WRITTEN REQUEST
Identify every line in the listing below that contains the string "computer". Copy each of those lines in full.
--- start of EXERCISE MATERIAL ---
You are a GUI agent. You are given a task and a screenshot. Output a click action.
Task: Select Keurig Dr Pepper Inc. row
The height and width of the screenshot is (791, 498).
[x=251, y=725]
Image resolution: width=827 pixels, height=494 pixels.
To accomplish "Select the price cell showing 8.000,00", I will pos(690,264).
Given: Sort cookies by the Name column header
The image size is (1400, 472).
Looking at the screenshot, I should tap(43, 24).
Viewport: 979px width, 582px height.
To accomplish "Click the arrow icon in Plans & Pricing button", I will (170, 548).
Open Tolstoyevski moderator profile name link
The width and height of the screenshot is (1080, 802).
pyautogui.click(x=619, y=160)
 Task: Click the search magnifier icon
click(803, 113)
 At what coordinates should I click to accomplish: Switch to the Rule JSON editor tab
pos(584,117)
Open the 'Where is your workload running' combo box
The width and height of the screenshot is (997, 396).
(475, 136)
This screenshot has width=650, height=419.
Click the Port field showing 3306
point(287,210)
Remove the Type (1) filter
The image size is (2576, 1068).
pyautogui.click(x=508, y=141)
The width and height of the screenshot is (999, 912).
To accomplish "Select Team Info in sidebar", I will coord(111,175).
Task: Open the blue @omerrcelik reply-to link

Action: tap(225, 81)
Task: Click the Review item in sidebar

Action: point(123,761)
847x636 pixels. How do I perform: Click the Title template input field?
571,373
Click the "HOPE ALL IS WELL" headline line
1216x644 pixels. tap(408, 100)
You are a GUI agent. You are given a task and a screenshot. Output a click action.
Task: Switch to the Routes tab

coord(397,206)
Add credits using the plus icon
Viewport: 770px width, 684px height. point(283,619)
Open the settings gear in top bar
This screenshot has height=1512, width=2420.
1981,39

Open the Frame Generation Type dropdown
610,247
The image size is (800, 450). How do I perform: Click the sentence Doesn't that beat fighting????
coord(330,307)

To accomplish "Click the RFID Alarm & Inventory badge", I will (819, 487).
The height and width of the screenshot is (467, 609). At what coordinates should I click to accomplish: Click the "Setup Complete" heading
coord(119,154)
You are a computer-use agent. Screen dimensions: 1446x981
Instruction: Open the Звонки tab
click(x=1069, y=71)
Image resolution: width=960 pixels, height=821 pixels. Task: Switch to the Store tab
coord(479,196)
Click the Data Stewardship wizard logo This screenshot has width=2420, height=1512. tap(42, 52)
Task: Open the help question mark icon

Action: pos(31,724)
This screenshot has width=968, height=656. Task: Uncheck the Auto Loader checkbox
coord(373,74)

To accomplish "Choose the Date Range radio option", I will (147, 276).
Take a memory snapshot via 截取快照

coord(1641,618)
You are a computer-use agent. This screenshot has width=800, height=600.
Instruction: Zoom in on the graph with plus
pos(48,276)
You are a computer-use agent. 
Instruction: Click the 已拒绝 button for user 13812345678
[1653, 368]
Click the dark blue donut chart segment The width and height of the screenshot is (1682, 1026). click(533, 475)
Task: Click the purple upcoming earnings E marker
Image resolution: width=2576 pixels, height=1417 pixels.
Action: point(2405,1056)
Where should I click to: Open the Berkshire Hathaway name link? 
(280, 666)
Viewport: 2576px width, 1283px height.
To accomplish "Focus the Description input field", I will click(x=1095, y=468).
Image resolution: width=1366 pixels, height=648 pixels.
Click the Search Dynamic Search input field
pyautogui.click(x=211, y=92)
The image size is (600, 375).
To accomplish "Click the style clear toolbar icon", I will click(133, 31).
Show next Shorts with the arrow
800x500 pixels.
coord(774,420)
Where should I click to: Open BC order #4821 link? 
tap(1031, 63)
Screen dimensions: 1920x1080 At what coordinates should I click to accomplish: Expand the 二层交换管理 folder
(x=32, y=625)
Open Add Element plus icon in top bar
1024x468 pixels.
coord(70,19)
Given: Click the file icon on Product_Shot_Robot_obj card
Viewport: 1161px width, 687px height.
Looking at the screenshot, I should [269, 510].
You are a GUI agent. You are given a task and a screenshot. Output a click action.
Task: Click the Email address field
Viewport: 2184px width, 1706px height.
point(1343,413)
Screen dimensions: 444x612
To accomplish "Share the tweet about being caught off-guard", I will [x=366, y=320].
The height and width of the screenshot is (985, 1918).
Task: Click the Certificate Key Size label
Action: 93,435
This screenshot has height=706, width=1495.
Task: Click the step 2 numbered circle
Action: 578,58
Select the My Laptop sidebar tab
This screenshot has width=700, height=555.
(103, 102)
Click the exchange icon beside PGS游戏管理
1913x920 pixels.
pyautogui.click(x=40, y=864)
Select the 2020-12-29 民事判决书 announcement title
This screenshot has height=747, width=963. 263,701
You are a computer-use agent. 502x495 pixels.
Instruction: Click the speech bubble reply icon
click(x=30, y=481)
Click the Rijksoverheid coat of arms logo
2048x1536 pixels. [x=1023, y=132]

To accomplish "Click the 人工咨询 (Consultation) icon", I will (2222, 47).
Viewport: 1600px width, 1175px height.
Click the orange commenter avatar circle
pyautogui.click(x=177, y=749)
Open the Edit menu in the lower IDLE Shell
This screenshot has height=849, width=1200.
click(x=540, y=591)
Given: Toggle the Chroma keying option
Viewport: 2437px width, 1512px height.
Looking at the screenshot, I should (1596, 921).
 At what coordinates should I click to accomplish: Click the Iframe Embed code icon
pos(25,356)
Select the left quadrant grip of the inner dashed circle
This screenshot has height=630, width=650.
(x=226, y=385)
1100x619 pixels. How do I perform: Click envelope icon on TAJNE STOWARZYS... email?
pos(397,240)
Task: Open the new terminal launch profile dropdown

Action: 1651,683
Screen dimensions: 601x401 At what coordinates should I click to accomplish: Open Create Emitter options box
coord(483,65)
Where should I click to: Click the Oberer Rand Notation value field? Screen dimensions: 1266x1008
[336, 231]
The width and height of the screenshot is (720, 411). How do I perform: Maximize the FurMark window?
--- end of EXERCISE MATERIAL ---
EXERCISE RESULT
You are a computer-use agent. Screen dimensions: 1446x981
You are a computer-use agent. This screenshot has width=800, height=600.
You are a computer-use agent. 
You are a computer-use agent. 502x495 pixels.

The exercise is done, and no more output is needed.